_PROBLEM STATEMENT_
Could you reproduce every entry that follows, exactly as shown?

_DATA_
-*-

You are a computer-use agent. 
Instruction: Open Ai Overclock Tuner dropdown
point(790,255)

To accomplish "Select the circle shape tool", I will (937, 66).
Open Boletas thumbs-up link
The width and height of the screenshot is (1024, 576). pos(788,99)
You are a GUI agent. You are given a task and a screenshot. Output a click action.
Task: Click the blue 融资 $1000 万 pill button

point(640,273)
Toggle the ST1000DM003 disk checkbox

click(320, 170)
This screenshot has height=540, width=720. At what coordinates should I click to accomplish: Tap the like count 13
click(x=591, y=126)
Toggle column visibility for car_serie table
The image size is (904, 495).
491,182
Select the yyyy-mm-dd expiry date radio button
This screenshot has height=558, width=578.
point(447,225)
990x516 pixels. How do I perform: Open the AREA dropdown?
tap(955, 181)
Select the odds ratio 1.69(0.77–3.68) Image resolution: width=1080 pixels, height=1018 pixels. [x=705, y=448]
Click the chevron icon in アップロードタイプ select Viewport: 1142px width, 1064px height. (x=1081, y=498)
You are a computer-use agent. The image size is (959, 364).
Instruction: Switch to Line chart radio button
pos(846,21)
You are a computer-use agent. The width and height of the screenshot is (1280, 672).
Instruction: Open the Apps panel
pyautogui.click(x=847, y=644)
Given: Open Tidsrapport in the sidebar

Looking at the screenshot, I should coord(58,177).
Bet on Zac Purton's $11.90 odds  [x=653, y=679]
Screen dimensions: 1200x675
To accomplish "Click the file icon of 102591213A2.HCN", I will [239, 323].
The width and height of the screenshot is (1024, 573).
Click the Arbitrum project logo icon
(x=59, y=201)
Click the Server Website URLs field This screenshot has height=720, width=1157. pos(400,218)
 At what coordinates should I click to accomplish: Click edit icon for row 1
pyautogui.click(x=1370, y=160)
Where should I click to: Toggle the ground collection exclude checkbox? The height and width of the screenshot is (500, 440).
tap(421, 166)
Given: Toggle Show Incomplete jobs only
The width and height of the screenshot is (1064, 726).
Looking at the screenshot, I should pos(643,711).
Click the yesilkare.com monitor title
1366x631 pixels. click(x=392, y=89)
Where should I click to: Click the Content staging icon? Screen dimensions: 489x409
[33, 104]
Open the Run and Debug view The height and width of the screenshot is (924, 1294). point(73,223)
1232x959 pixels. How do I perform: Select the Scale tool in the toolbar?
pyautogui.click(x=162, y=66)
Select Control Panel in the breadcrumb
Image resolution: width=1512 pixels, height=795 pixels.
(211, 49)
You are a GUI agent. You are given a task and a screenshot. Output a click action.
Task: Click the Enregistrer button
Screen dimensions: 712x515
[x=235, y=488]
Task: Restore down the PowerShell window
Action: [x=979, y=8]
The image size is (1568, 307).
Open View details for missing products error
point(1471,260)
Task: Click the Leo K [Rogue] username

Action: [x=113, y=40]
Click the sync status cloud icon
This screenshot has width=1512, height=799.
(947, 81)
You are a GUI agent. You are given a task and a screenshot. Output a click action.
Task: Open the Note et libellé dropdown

-*-

_WRITTEN RESPONSE_
You are a computer-use agent. 
Instruction: Open Ai Overclock Tuner dropdown
point(790,255)

To accomplish "Select the circle shape tool", I will (937, 66).
Open Boletas thumbs-up link
The width and height of the screenshot is (1024, 576). pos(788,99)
You are a GUI agent. You are given a task and a screenshot. Output a click action.
Task: Click the blue 融资 $1000 万 pill button

point(640,273)
Toggle the ST1000DM003 disk checkbox

click(320, 170)
This screenshot has height=540, width=720. At what coordinates should I click to accomplish: Tap the like count 13
click(x=591, y=126)
Toggle column visibility for car_serie table
The image size is (904, 495).
491,182
Select the yyyy-mm-dd expiry date radio button
This screenshot has height=558, width=578.
point(447,225)
990x516 pixels. How do I perform: Open the AREA dropdown?
tap(955, 181)
Select the odds ratio 1.69(0.77–3.68) Image resolution: width=1080 pixels, height=1018 pixels. [x=705, y=448]
Click the chevron icon in アップロードタイプ select Viewport: 1142px width, 1064px height. (x=1081, y=498)
You are a computer-use agent. The image size is (959, 364).
Instruction: Switch to Line chart radio button
pos(846,21)
You are a computer-use agent. The width and height of the screenshot is (1280, 672).
Instruction: Open the Apps panel
pyautogui.click(x=847, y=644)
Given: Open Tidsrapport in the sidebar

Looking at the screenshot, I should coord(58,177).
Bet on Zac Purton's $11.90 odds  [x=653, y=679]
Screen dimensions: 1200x675
To accomplish "Click the file icon of 102591213A2.HCN", I will [239, 323].
The width and height of the screenshot is (1024, 573).
Click the Arbitrum project logo icon
(x=59, y=201)
Click the Server Website URLs field This screenshot has height=720, width=1157. pos(400,218)
 At what coordinates should I click to accomplish: Click edit icon for row 1
pyautogui.click(x=1370, y=160)
Where should I click to: Toggle the ground collection exclude checkbox? The height and width of the screenshot is (500, 440).
tap(421, 166)
Given: Toggle Show Incomplete jobs only
The width and height of the screenshot is (1064, 726).
Looking at the screenshot, I should pos(643,711).
Click the yesilkare.com monitor title
1366x631 pixels. click(x=392, y=89)
Where should I click to: Click the Content staging icon? Screen dimensions: 489x409
[33, 104]
Open the Run and Debug view The height and width of the screenshot is (924, 1294). point(73,223)
1232x959 pixels. How do I perform: Select the Scale tool in the toolbar?
pyautogui.click(x=162, y=66)
Select Control Panel in the breadcrumb
Image resolution: width=1512 pixels, height=795 pixels.
(211, 49)
You are a GUI agent. You are given a task and a screenshot. Output a click action.
Task: Click the Enregistrer button
Screen dimensions: 712x515
[x=235, y=488]
Task: Restore down the PowerShell window
Action: [x=979, y=8]
The image size is (1568, 307).
Open View details for missing products error
point(1471,260)
Task: Click the Leo K [Rogue] username

Action: [x=113, y=40]
Click the sync status cloud icon
This screenshot has width=1512, height=799.
(947, 81)
You are a GUI agent. You are given a task and a screenshot. Output a click action.
Task: Open the Note et libellé dropdown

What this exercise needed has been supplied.